Wie immer wird das Ganze auch mit den entsprechenden Geheimnissen garniert, denn natürlich ist niemand der Beiden genau das, was er/sie zunächst darstellt, denn sowohl Merc als auch Sorrel entwickeln sich weiter und das sorgt dafür, dass es nicht langweilig wird, auch wenn die Geschichte gelegentlich auf der Stelle tritt.

Immerhin gibt die Autorin dem Abenteuer, dem magischen Hintergrund und anderen zwischenmenschlichen Interaktionen den Vorzug, obwohl die entsprechenden Szenen auf Dauer auch nicht fehlen. Aber letztendlich lässt sie sich damit genug Zeit, so dass das dies nicht so überflüssig wirkt.

Auch wenn die Geschichte selbst über weite Strecken ein wenig dahin zu mäandern scheint, so entwickelt sich nach und nach ein roter Faden, viele Andeutungen und Hinweise stellen die Weichen, so dass man gespannt auf die Fortsetzung sein darf.

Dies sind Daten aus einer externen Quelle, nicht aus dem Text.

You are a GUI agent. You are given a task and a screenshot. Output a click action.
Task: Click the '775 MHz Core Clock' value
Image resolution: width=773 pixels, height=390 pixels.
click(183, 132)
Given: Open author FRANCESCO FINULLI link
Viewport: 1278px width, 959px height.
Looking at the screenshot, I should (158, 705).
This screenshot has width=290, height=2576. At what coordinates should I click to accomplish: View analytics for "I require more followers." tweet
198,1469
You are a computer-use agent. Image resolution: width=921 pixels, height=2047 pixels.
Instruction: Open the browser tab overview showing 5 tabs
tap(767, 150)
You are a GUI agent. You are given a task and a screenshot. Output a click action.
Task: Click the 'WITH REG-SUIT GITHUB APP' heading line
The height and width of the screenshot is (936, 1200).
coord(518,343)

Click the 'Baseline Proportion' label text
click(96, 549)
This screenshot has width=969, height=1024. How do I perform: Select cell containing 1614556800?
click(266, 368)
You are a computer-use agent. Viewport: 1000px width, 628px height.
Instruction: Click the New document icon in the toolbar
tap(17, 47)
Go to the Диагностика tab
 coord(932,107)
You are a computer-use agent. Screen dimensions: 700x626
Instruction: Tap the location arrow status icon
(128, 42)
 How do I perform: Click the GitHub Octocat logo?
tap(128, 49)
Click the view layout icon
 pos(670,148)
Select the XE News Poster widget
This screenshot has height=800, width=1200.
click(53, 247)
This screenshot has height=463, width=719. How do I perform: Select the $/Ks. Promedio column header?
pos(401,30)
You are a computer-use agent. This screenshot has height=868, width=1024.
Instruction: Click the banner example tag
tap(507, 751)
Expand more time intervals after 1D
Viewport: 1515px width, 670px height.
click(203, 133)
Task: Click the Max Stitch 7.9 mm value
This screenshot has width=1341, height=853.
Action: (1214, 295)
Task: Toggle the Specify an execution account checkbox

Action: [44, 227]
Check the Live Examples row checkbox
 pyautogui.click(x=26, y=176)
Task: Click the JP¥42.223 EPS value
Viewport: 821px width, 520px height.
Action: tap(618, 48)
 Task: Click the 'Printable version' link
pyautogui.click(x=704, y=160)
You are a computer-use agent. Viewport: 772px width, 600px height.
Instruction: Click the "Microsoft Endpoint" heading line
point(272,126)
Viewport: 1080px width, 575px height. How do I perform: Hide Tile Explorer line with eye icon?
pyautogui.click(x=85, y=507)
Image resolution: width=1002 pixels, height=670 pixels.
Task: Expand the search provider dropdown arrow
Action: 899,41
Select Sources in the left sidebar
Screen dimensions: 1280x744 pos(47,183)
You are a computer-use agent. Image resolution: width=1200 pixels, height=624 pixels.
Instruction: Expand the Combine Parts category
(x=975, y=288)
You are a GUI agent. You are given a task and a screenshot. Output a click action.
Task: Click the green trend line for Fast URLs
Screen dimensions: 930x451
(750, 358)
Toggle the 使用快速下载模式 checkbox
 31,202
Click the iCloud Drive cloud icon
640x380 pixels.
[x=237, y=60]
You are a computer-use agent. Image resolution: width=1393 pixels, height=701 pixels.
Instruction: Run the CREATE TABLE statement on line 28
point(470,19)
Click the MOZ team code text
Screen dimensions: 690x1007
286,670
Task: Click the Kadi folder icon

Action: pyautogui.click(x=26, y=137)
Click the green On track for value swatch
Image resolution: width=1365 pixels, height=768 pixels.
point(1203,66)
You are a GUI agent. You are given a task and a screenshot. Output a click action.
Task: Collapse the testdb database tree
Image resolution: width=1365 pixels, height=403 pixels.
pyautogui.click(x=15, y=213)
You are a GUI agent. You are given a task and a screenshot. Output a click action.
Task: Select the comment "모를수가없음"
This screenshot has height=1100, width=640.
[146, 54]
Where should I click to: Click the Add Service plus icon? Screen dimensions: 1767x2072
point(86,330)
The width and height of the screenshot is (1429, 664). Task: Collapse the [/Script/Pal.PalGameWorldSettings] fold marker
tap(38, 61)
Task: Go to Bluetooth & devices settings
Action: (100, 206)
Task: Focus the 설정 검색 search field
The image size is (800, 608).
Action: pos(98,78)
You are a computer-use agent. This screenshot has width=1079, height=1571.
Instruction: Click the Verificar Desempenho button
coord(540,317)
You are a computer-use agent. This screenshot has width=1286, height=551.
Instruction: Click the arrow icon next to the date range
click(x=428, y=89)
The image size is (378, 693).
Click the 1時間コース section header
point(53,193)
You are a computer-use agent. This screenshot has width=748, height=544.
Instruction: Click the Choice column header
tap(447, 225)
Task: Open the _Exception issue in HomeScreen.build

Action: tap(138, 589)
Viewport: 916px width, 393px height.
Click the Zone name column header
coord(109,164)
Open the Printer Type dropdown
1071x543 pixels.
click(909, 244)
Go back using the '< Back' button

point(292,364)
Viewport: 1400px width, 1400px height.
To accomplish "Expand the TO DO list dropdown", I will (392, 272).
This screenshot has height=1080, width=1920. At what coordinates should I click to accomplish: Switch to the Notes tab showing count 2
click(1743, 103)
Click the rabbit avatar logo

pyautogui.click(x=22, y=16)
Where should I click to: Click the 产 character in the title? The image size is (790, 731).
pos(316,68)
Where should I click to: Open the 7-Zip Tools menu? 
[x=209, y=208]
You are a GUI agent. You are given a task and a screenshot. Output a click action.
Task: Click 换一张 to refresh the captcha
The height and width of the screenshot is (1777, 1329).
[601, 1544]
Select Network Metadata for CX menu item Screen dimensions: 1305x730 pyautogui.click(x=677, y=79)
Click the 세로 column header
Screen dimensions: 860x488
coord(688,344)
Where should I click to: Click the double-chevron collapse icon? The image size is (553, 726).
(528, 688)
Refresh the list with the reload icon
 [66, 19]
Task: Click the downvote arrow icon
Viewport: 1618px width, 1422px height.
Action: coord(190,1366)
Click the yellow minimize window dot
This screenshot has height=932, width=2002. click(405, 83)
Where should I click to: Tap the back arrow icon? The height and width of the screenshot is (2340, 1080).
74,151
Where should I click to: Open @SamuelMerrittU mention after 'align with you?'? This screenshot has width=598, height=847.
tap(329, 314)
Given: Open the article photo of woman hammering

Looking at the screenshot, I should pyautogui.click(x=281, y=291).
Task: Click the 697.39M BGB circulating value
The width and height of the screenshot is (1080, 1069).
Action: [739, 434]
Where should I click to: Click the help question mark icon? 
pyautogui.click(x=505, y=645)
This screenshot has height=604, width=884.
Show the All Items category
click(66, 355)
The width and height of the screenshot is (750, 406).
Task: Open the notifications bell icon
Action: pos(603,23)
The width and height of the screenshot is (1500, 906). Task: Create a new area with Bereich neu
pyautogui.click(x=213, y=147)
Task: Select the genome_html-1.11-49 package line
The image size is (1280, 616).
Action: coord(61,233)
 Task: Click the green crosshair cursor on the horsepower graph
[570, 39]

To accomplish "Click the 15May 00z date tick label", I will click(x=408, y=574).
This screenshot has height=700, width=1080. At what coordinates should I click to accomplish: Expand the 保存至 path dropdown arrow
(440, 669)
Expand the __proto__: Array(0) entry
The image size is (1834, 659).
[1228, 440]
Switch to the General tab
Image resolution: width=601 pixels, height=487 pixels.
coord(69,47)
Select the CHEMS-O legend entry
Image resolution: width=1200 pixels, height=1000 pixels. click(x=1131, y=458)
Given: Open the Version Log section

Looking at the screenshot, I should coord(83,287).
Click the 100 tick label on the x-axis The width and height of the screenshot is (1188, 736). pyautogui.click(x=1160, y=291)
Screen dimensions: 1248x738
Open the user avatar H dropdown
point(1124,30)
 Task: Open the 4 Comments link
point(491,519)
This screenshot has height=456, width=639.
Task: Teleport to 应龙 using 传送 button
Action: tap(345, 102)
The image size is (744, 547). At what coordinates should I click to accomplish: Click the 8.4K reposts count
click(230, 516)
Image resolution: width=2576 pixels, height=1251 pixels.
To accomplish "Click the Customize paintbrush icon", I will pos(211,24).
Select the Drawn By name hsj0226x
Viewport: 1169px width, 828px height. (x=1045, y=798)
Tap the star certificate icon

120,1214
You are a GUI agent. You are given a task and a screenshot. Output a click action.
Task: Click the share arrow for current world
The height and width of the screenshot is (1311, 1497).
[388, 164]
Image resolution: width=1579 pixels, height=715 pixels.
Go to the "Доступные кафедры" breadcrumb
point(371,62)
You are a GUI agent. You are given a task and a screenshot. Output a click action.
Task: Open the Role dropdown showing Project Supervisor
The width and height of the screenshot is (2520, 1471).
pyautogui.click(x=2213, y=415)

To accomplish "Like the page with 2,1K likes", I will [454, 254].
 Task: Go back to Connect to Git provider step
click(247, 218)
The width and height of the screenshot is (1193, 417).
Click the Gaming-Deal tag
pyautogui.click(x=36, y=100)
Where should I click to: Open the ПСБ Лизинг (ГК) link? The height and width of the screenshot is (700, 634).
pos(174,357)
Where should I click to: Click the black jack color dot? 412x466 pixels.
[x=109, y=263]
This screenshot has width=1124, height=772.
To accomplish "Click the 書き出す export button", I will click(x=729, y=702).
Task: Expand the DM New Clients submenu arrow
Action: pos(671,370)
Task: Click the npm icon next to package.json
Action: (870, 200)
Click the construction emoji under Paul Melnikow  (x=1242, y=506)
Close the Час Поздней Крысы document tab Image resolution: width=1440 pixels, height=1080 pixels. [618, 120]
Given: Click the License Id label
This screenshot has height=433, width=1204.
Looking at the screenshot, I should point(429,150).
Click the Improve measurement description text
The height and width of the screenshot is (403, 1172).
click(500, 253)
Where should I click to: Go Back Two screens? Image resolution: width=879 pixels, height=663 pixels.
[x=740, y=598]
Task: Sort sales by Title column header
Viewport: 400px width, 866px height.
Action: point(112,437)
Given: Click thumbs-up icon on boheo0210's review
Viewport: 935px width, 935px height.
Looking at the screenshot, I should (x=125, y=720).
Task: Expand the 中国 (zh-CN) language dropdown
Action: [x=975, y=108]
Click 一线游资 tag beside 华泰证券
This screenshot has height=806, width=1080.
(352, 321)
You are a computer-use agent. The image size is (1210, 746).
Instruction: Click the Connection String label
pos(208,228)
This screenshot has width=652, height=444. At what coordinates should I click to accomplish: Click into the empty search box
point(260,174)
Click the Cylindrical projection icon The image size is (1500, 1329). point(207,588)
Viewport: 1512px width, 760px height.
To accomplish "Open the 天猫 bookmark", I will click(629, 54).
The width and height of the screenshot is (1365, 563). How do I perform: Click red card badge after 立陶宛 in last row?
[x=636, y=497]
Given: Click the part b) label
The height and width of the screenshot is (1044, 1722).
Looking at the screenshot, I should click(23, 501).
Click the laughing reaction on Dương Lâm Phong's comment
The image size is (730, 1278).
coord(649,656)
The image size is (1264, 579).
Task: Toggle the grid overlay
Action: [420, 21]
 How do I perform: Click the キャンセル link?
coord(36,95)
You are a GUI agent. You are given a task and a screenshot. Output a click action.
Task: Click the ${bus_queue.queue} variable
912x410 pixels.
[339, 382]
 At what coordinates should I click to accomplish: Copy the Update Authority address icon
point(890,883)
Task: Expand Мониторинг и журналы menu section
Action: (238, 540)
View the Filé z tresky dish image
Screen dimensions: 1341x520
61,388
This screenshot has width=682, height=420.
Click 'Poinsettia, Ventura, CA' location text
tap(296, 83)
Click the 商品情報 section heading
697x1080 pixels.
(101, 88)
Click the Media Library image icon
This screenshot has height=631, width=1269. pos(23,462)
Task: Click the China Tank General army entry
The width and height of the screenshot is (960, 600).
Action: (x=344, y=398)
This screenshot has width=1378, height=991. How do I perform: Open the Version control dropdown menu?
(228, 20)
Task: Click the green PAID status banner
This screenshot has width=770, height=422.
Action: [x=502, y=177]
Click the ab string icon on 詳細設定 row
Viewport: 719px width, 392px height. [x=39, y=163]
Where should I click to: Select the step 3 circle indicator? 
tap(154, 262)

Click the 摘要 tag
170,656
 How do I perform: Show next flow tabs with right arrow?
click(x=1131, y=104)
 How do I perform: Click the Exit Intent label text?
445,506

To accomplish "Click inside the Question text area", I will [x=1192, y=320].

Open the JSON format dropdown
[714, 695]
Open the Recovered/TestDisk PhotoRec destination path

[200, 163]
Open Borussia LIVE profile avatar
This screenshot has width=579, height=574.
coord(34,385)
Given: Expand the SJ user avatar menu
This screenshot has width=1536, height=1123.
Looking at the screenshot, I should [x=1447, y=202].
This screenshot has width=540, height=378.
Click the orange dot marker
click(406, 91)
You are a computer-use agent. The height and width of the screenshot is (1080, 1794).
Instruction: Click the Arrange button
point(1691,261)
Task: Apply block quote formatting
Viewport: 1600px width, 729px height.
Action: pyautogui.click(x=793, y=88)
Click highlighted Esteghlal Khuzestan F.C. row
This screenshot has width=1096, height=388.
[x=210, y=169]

Man merkt die Handschrift der Autorin sehr deutlich, denn sie weiß genau, welche Mischung sie wählen muss, um sowohl leidenschaftlicher Romantik als auch knallharter Action und nicht zuletzt dem Hintergrund genug Raum zu geben. Das Ende ist halbwegs in sich geschlossen, aber lässt natürlich sehr viele Fragen offen.

„Crown of War and Shadow - Der Fluch der Königreiche“ macht keinen Hehl daraus, Romantasy zu sein, aber wie bei der Autorin üblich bekommt auch das Abenteuer seinen Raum, so dass man durchaus auf die weiteren Bände der „Kingdoms of the Compass“-Reihe gespannt sein darf.